Directions for this task:
Scan the records for the word "gear". Report each line where it occurs.

Provided data START

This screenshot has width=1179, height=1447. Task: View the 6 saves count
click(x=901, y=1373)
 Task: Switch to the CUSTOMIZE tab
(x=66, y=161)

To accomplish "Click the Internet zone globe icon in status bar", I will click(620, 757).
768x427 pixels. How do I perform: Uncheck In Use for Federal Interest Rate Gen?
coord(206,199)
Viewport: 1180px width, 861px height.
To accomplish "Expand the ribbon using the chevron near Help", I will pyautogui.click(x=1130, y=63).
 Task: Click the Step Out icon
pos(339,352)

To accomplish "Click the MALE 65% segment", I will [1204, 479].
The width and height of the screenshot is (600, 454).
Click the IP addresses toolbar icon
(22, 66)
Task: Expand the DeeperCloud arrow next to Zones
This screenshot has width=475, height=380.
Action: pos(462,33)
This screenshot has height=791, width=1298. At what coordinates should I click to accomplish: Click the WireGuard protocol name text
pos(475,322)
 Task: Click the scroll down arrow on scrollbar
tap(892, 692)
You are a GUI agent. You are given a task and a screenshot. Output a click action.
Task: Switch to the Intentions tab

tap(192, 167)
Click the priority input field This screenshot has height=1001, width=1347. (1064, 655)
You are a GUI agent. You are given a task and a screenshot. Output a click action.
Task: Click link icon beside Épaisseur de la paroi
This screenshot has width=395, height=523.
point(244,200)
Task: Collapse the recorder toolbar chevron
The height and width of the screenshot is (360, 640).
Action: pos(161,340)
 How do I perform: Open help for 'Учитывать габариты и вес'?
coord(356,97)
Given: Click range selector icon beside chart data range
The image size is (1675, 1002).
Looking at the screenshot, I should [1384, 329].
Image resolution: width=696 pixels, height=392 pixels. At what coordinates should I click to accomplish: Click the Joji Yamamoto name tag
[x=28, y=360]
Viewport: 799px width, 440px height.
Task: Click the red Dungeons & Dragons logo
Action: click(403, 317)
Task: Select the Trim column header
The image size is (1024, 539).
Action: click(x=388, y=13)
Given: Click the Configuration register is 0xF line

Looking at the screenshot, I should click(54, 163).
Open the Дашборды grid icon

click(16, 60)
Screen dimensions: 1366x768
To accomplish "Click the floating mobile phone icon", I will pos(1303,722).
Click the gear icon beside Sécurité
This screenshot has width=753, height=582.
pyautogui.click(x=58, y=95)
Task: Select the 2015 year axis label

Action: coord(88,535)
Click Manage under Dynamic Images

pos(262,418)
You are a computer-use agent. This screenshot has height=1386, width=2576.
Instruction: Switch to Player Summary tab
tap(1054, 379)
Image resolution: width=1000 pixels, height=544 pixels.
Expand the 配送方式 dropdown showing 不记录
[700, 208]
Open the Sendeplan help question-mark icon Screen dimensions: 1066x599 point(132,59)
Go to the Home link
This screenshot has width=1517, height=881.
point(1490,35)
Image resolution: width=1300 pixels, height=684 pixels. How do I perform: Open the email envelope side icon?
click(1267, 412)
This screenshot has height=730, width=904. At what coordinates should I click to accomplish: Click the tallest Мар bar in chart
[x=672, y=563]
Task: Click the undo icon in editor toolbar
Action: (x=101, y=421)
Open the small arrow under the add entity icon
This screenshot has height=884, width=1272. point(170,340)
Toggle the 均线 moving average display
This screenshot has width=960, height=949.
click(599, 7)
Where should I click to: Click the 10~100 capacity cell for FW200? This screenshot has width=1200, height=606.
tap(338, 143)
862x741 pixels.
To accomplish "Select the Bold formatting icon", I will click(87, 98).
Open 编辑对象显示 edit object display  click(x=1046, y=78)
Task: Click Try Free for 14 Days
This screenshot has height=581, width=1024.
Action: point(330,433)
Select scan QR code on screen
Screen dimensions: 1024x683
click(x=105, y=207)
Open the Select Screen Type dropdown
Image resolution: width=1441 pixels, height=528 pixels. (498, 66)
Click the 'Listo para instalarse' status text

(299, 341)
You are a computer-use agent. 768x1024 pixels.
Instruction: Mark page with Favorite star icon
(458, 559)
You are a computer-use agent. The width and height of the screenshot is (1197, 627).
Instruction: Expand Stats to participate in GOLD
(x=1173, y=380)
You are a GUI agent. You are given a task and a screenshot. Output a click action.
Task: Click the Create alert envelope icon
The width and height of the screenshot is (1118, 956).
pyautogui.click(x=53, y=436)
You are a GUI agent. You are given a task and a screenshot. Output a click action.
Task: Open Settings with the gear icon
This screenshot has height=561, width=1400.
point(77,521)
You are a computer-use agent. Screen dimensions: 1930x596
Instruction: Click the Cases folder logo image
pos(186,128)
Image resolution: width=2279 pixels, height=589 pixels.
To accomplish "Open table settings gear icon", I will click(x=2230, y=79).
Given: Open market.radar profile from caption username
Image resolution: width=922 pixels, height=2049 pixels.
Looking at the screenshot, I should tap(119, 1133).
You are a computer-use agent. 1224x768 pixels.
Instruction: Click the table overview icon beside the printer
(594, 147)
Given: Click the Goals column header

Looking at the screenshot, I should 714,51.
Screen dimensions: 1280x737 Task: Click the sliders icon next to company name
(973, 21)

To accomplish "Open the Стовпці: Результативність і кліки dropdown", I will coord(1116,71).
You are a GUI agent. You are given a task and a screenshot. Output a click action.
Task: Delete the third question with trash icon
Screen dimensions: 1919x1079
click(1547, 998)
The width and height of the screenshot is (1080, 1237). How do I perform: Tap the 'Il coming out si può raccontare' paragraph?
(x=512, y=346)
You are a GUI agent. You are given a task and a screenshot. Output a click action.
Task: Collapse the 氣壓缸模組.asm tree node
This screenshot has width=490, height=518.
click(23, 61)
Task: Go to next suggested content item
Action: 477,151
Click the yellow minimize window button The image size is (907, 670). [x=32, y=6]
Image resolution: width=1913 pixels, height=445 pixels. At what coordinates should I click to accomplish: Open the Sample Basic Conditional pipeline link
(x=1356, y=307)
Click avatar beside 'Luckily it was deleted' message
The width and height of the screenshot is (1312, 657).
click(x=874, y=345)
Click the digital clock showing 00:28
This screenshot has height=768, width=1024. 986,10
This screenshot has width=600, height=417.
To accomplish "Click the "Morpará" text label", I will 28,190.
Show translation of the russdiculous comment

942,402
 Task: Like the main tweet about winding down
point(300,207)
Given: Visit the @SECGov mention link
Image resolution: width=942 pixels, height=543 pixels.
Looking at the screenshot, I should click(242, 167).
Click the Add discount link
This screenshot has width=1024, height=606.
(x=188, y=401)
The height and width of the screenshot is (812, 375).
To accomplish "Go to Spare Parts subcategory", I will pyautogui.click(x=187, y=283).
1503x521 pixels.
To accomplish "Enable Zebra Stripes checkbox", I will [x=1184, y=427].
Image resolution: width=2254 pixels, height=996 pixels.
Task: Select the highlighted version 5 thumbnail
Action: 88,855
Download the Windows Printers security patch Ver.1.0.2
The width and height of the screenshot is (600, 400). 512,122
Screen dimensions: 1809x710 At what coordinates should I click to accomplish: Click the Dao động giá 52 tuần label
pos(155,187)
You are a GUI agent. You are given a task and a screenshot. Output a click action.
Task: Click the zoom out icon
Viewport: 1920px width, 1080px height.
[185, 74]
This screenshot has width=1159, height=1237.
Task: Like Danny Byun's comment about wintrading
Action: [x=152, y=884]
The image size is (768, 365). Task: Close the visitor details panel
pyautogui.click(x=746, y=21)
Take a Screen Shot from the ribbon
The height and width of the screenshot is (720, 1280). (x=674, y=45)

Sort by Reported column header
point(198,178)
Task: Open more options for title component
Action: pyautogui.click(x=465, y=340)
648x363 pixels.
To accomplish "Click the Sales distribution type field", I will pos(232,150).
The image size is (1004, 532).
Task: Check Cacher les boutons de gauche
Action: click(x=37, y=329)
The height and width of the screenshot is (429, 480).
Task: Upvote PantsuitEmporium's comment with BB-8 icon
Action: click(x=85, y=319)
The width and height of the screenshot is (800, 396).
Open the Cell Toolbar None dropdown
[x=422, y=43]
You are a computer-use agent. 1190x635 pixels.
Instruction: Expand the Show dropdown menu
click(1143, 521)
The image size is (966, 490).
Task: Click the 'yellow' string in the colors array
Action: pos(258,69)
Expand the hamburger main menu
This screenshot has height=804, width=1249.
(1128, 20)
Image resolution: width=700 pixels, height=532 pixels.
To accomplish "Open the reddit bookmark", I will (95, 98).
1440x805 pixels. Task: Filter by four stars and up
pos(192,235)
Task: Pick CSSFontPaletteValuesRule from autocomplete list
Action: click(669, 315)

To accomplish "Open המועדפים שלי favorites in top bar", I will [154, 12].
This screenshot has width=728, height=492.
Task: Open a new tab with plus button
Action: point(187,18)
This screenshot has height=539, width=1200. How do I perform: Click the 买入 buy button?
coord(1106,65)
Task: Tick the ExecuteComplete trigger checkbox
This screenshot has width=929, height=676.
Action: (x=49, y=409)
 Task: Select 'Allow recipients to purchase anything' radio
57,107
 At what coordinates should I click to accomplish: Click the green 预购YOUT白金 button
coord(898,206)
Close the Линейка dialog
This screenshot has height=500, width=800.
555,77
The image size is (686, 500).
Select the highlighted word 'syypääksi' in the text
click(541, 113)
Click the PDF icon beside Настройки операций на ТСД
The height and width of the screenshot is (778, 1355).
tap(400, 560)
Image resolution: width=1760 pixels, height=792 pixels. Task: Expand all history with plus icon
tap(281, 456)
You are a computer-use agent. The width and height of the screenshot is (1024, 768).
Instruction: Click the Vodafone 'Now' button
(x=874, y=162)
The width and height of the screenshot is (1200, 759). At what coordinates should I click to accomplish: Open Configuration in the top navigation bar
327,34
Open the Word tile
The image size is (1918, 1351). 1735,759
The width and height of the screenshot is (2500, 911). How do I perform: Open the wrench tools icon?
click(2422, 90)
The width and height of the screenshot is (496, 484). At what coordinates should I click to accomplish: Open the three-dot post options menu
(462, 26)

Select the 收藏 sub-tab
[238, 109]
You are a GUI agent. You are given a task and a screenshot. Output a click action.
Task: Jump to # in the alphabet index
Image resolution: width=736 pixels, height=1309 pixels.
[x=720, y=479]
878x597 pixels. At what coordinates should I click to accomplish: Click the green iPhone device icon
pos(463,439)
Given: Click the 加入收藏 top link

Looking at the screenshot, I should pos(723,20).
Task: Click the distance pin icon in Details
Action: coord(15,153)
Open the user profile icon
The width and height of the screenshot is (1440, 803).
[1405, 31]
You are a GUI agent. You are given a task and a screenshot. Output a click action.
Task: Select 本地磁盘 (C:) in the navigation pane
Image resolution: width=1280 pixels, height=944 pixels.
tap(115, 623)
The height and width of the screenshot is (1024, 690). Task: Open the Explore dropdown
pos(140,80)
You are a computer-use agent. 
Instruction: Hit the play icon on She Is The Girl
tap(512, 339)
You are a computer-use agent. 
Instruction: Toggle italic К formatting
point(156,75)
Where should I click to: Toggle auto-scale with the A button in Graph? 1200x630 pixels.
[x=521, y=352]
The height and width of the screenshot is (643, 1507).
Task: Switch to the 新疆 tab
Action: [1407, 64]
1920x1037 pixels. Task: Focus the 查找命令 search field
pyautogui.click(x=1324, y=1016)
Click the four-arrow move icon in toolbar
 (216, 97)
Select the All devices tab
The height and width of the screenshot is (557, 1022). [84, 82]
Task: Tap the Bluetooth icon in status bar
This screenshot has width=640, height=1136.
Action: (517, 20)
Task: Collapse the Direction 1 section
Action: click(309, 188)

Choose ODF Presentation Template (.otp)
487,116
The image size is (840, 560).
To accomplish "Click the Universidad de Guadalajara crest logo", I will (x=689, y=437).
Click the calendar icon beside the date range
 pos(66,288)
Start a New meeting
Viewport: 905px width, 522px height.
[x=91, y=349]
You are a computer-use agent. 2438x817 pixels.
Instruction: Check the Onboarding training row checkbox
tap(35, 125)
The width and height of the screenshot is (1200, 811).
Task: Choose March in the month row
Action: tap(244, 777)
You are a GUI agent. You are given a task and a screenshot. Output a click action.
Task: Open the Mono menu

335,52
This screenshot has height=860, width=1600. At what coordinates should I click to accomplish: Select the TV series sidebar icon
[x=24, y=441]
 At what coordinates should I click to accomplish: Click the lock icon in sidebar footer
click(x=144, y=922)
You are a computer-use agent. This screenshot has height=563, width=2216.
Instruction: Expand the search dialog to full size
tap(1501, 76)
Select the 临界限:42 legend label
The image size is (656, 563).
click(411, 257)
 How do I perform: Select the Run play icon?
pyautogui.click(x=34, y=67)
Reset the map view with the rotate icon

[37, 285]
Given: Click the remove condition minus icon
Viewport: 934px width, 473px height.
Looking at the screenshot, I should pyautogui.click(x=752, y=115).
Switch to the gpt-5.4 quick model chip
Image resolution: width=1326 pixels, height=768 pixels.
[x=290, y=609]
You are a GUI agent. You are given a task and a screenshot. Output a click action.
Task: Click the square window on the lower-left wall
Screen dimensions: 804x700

Provided data END

Solution to the problem:
Click the gear icon beside Sécurité
Task: Open Settings with the gear icon
To accomplish "Open table settings gear icon", I will click(x=2230, y=79).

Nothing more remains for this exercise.